The compass has three main parts, box, sighting arm, and lid. The box contains most of the components: the needle; bull’s eye level (round level to read horizontal angles); clinometer level (barrel-shaped) and clinometer scale (for reading vertical angles); lift pin or hold button (operated by a button on the rim to lock the needle); clinometer lever on the back of the box to set the vertical angle (see Image 4); graduated circle (to read the bearing). The lid has a mirror on the inside to allow a view of the inside of the box when it may be difficult to see directly into the box when setting the clinometer. When the lid is closed the lift pin is held in place to protect the needle.

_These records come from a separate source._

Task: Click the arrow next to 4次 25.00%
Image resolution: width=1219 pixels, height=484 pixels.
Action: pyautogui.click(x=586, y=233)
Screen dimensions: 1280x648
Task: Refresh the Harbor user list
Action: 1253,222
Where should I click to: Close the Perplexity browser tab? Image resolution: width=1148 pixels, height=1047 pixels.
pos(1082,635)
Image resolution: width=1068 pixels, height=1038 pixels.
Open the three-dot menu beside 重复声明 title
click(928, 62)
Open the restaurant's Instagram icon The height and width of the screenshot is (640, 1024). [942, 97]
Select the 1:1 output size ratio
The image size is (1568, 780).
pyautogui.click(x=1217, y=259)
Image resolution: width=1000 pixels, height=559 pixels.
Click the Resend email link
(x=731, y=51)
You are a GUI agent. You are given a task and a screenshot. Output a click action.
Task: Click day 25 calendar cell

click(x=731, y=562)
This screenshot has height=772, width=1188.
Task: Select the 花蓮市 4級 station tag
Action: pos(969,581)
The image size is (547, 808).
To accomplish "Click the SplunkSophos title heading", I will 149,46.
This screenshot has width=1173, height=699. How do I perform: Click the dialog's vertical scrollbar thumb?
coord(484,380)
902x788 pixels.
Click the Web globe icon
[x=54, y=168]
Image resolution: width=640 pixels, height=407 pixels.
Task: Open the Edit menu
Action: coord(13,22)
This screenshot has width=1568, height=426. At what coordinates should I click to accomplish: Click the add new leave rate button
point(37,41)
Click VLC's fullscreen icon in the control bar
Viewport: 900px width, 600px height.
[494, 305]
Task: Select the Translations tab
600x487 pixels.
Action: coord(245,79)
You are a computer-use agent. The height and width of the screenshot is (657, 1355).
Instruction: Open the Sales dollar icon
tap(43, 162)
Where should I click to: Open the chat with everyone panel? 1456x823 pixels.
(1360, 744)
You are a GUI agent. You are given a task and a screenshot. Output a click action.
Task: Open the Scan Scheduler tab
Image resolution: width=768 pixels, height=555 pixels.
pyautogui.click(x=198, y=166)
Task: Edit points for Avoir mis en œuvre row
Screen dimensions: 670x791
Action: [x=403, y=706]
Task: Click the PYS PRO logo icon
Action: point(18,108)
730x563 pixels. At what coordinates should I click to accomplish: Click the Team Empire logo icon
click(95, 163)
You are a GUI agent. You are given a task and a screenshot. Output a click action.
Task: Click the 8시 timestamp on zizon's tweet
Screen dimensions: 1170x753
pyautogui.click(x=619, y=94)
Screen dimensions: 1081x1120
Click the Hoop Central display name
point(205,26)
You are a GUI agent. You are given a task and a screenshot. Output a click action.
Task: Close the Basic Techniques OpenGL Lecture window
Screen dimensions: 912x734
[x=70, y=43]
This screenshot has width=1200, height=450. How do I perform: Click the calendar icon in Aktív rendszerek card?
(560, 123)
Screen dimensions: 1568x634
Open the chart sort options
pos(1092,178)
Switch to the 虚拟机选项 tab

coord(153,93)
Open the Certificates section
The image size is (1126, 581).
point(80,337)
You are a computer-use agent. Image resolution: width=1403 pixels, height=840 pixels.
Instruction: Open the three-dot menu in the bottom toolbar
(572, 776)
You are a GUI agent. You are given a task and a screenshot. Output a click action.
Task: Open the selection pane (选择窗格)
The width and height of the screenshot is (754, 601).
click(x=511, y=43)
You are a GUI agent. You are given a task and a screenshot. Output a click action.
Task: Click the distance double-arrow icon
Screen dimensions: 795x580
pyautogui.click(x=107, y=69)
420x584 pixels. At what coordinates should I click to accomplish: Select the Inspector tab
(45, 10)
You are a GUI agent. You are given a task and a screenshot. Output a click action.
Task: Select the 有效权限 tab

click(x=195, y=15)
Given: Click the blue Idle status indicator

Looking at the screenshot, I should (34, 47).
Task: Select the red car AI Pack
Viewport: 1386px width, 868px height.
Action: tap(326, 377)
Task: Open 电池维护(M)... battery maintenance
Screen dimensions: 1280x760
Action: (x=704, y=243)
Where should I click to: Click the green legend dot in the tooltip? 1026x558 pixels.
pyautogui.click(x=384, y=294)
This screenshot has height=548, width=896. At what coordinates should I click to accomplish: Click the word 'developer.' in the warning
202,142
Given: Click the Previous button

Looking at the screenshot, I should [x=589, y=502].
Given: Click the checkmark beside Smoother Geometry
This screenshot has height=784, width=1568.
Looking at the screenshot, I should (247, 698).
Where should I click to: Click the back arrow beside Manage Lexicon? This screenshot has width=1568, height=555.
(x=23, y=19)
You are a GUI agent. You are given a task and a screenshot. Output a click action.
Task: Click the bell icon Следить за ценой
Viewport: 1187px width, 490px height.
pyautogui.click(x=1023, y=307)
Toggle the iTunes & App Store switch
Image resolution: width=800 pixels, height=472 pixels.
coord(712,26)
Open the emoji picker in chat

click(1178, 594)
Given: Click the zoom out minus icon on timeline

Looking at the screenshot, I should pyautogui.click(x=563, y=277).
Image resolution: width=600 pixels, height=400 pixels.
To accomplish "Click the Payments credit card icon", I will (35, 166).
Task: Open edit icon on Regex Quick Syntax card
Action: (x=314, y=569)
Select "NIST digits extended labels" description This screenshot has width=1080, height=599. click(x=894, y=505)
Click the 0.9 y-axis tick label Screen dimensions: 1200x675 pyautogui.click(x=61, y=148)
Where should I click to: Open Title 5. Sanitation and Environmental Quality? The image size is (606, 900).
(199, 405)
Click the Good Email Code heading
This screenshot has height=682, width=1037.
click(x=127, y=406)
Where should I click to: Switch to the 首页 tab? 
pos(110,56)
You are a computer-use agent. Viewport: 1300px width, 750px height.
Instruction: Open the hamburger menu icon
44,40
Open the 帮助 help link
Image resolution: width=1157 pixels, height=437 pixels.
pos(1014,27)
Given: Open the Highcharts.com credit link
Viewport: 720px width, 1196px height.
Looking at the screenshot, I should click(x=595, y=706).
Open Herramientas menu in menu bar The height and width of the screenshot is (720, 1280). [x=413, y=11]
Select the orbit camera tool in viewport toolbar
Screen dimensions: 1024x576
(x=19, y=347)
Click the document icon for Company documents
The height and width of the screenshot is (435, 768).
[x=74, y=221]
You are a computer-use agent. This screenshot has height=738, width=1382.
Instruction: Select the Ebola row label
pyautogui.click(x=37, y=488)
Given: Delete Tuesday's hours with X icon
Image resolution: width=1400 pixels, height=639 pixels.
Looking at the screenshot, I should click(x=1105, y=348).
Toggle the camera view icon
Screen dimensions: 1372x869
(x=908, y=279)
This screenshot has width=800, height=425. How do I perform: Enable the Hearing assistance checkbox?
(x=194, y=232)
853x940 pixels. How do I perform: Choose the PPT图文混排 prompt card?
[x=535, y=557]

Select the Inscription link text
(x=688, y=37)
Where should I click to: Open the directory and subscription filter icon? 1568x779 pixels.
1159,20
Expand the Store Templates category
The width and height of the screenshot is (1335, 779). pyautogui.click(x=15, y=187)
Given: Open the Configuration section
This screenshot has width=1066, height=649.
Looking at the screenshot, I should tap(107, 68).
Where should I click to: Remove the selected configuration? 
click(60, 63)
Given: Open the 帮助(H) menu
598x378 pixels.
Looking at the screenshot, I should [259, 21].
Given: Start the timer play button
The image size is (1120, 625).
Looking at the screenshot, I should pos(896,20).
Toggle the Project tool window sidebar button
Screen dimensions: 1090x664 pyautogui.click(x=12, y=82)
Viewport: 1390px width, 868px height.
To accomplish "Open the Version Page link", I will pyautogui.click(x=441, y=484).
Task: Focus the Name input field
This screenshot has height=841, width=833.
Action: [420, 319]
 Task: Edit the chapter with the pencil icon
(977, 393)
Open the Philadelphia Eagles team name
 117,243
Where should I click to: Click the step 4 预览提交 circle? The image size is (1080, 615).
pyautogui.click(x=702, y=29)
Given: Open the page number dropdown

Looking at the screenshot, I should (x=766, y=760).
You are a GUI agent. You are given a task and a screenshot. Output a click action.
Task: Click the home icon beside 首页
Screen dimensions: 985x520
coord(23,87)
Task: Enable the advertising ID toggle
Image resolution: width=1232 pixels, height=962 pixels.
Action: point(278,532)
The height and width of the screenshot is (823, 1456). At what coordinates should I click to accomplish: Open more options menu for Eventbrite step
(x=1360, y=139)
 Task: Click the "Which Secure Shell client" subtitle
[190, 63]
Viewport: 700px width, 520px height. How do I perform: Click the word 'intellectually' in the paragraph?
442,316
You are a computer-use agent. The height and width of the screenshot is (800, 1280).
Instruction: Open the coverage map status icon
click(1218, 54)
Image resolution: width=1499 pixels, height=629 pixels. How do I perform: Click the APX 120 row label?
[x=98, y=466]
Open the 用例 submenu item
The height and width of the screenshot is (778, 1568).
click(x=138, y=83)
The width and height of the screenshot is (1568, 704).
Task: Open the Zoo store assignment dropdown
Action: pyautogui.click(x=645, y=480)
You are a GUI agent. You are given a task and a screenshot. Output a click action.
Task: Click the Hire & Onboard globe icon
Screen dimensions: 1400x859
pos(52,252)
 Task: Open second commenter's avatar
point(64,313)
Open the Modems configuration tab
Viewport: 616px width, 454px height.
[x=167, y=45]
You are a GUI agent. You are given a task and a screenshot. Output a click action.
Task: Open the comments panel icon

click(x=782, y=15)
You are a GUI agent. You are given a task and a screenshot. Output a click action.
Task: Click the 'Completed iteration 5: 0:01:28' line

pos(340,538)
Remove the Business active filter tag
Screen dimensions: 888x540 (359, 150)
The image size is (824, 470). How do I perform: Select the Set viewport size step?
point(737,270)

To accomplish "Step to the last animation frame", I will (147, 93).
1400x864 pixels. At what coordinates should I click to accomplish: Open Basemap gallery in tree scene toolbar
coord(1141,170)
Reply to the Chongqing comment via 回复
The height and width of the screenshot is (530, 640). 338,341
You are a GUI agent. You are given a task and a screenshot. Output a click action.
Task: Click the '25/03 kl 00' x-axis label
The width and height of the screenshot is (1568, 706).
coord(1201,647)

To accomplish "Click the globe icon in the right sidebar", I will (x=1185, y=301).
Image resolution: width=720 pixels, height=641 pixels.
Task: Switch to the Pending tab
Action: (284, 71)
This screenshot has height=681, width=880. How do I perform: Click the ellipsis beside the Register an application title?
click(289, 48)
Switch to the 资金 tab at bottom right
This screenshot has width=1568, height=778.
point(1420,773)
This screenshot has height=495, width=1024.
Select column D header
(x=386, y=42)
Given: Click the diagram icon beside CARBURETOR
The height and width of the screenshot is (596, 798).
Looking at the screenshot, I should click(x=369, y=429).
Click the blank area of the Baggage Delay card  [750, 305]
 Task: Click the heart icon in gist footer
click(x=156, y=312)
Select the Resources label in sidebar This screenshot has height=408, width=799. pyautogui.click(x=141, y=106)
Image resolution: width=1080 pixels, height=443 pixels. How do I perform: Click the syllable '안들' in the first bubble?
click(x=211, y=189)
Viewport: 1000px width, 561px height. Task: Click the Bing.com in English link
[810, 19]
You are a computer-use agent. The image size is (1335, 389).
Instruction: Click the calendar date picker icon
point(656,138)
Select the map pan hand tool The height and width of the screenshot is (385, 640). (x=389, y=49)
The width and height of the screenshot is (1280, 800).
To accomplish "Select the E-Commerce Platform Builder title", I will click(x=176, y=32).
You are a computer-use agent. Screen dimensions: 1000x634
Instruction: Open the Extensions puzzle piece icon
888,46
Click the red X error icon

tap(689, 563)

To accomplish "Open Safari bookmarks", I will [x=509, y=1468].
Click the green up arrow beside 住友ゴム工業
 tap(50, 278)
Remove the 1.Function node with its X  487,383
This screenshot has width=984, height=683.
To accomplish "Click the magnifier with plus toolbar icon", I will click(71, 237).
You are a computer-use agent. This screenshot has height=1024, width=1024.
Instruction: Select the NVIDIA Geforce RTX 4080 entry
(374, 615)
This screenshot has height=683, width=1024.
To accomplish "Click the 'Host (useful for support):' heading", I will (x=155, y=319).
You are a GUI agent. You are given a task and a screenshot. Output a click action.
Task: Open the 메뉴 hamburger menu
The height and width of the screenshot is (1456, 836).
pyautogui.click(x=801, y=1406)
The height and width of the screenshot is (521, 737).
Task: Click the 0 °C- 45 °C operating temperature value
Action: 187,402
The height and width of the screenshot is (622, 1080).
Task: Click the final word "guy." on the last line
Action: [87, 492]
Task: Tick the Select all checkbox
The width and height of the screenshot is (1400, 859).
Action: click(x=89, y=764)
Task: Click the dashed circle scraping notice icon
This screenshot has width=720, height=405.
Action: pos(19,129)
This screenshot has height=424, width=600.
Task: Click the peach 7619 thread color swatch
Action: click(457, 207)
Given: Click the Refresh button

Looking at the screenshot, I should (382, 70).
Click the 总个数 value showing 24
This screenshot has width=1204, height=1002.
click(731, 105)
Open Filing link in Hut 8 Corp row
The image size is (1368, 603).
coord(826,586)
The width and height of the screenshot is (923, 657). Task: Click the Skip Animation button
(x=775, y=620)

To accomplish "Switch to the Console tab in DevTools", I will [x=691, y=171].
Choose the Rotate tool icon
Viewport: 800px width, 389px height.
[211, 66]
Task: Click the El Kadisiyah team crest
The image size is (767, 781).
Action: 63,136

The case has squared-off edges which allows the compass to be placed on a sloping surface and with use of the lever on the back the bubble in the clinometer level can be centred and the angle measured on the graduated circle in the box.
The compass can be calibrated by placing the compass on a surface known to be horizontal and use the adjusting screw (on the side of the compass) to ensure that the clinometer bubble is centred at 0°.
The base of the compass has a threaded plate to allow the compass to be attached to a tripod.
The compass has a fitted leather case.
This is a late example of the transit invented by D W Brunton and patented in the USA in 1894. For an instruction manual for a similar Brunton pocket transit go to https://cdn.shopify.com/s/files/1/0217/7948/files/Transit_Manual.pdf.
The transit was passed down to the donor from her grandfather Alec Gilbertson FICE FIMechE who was a chartered civil and mechanical engineer with world-wide experience. To see a copy of his extensive CV click here.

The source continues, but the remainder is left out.